**EXERCISE AIM**
Please find each line in the records below that contains the word "will" and copy those lines out.

**DATA RECORDS**

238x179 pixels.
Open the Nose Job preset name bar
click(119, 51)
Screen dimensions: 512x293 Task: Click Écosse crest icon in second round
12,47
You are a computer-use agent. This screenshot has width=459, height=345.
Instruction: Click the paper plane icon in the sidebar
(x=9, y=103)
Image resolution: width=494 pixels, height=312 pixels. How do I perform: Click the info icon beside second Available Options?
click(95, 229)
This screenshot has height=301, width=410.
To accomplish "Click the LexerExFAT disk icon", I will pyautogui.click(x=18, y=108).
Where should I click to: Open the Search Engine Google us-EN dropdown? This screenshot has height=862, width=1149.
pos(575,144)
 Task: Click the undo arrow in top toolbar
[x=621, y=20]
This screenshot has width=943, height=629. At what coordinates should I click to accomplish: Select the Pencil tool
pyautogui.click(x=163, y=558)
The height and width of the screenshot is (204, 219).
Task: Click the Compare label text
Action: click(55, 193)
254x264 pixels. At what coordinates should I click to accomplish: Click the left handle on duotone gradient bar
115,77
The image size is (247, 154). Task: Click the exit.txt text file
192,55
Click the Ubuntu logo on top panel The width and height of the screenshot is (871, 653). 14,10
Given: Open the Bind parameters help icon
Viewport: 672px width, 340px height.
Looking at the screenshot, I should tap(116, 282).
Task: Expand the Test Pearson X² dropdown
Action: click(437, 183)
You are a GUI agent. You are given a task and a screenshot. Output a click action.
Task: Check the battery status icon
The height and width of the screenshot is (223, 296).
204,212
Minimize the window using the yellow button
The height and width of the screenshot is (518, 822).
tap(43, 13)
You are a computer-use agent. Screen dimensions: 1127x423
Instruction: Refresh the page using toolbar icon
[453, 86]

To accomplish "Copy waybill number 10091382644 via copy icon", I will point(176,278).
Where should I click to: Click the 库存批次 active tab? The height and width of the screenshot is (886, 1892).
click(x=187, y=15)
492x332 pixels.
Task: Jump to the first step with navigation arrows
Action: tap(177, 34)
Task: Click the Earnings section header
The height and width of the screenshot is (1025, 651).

**SOLUTION TO THIS PROBLEM**
To accomplish "Click the LexerExFAT disk icon", I will pyautogui.click(x=18, y=108).
To accomplish "Copy waybill number 10091382644 via copy icon", I will point(176,278).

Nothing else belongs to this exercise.